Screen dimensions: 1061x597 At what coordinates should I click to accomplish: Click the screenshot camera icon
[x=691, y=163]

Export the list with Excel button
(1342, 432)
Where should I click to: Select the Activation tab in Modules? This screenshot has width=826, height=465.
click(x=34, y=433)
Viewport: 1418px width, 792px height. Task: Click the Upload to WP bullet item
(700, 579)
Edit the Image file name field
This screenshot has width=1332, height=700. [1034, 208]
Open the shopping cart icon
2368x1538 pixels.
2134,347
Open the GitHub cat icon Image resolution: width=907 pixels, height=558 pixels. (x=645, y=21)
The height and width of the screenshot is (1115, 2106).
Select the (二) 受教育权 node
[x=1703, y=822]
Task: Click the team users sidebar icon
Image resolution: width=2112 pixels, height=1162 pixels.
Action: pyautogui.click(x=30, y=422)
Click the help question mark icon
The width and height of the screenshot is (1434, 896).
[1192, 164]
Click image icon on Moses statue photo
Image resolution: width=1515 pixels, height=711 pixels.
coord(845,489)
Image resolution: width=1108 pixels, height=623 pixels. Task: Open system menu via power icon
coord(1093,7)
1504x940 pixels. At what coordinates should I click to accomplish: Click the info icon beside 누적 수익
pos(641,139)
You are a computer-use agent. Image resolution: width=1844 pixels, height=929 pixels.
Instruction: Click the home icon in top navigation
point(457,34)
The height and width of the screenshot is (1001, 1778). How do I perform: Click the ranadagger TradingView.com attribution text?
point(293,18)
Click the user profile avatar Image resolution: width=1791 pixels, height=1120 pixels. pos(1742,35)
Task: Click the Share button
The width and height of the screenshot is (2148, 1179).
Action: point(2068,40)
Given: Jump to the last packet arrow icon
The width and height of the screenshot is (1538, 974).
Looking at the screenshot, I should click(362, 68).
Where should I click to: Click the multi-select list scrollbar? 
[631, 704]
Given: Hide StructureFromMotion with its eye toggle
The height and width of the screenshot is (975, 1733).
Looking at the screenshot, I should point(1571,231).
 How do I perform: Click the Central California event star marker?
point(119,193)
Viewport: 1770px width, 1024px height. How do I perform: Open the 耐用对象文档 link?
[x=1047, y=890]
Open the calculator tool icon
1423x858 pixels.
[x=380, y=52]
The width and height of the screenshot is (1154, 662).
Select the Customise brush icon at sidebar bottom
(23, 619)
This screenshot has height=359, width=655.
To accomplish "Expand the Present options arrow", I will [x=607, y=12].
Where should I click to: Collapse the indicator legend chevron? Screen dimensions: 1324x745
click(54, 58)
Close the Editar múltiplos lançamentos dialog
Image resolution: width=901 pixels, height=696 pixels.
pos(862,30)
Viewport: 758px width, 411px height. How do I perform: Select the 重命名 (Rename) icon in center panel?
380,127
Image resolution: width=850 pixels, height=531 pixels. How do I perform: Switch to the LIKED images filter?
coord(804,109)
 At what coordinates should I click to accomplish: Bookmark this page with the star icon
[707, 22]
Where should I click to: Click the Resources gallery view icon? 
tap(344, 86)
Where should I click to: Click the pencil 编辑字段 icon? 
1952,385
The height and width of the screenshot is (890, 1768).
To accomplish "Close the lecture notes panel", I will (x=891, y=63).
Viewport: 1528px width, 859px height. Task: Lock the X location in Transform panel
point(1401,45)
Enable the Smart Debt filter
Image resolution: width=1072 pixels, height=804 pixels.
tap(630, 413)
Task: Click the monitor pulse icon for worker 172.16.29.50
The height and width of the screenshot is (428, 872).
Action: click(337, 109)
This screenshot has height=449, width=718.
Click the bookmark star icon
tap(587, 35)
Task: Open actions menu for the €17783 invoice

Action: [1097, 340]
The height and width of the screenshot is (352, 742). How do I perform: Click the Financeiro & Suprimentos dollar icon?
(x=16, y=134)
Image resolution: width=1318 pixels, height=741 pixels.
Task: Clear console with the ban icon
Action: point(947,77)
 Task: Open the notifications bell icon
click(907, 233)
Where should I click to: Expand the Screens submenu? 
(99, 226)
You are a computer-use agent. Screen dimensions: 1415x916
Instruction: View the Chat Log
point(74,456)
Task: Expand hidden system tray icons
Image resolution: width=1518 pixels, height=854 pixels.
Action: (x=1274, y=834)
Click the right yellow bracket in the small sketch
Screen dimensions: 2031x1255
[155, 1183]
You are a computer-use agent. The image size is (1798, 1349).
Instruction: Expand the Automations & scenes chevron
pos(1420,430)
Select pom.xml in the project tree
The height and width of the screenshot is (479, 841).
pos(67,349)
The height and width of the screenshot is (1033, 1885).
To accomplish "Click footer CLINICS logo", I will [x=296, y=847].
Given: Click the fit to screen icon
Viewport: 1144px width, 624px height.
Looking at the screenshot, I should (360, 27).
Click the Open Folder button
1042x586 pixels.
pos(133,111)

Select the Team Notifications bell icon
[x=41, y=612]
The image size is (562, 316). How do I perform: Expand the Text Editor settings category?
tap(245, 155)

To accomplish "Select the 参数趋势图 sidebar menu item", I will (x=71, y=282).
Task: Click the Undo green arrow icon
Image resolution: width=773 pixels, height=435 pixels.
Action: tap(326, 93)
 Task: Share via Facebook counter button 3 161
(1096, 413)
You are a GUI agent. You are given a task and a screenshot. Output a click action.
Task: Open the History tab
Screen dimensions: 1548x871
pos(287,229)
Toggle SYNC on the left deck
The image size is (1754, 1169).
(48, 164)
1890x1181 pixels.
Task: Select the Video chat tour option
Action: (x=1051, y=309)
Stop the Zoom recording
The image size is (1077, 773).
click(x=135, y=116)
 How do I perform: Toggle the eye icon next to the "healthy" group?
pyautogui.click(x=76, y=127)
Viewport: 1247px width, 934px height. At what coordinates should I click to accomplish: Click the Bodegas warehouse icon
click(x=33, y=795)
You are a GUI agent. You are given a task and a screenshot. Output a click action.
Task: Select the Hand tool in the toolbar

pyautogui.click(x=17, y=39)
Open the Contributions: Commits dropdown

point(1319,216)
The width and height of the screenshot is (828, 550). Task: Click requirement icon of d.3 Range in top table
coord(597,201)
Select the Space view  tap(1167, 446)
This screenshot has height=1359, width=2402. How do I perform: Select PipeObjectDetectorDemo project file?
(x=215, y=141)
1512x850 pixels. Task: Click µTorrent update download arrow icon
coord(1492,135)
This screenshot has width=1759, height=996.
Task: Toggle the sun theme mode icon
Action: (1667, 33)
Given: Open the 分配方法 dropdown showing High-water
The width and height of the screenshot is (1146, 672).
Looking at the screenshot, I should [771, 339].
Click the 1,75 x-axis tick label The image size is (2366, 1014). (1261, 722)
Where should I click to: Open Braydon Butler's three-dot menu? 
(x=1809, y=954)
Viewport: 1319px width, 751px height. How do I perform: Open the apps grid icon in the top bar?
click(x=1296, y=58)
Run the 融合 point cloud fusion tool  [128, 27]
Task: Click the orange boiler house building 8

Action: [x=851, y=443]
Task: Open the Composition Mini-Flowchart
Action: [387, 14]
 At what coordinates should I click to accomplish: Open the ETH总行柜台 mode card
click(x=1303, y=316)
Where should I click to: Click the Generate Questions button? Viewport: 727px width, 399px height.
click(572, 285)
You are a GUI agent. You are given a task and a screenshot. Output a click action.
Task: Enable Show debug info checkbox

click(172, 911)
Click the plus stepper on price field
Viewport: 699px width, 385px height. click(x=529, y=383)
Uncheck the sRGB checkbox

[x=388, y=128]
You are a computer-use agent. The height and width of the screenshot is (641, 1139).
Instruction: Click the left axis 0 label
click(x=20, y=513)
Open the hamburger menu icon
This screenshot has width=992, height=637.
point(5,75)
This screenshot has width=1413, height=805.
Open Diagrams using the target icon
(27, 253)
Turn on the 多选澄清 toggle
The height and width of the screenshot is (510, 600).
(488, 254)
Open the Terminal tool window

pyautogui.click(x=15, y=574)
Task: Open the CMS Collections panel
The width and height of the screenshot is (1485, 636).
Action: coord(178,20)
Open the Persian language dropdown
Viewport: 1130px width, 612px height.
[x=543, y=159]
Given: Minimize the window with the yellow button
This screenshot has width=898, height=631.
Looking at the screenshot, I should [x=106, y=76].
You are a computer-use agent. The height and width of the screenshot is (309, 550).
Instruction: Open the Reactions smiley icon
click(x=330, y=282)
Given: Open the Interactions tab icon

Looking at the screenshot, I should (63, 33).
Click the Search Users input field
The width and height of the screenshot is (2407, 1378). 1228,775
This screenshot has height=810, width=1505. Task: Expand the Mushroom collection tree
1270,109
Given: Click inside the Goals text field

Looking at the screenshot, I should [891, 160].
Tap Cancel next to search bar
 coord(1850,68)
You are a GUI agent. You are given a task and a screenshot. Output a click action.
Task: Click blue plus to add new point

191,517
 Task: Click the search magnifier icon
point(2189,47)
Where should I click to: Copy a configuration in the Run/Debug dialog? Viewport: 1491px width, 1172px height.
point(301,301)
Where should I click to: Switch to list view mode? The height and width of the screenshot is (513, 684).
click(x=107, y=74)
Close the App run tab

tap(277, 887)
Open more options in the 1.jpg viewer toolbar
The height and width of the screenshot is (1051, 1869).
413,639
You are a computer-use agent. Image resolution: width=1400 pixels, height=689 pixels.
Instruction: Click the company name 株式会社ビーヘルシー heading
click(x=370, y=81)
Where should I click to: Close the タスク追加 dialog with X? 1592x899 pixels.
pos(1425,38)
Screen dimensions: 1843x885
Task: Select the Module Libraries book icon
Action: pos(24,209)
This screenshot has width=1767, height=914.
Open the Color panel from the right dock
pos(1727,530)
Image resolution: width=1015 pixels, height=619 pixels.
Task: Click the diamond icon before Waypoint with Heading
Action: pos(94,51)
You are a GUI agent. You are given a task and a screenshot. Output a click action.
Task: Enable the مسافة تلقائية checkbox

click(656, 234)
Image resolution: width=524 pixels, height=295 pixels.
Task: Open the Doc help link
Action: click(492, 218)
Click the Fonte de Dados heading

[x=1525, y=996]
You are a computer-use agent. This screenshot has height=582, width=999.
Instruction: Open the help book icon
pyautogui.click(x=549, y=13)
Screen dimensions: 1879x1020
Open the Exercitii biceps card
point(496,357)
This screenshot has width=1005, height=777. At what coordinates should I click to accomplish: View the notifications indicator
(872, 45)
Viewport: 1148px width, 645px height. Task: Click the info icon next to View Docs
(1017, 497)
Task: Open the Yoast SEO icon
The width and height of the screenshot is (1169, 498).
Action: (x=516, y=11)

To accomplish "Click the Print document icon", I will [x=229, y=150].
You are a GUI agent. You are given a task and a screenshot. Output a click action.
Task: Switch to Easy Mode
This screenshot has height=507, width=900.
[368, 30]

..........

Task directions: Transcribe the lines above between the line holding "Task: Select the Hand tool in the toolbar" and the line holding "Select the Space", inclusive, exactly as they stand and with nothing added.

The answer:
Task: Select the Hand tool in the toolbar

pyautogui.click(x=17, y=39)
Open the Contributions: Commits dropdown

point(1319,216)
The width and height of the screenshot is (828, 550). Task: Click requirement icon of d.3 Range in top table
coord(597,201)
Select the Space view  tap(1167, 446)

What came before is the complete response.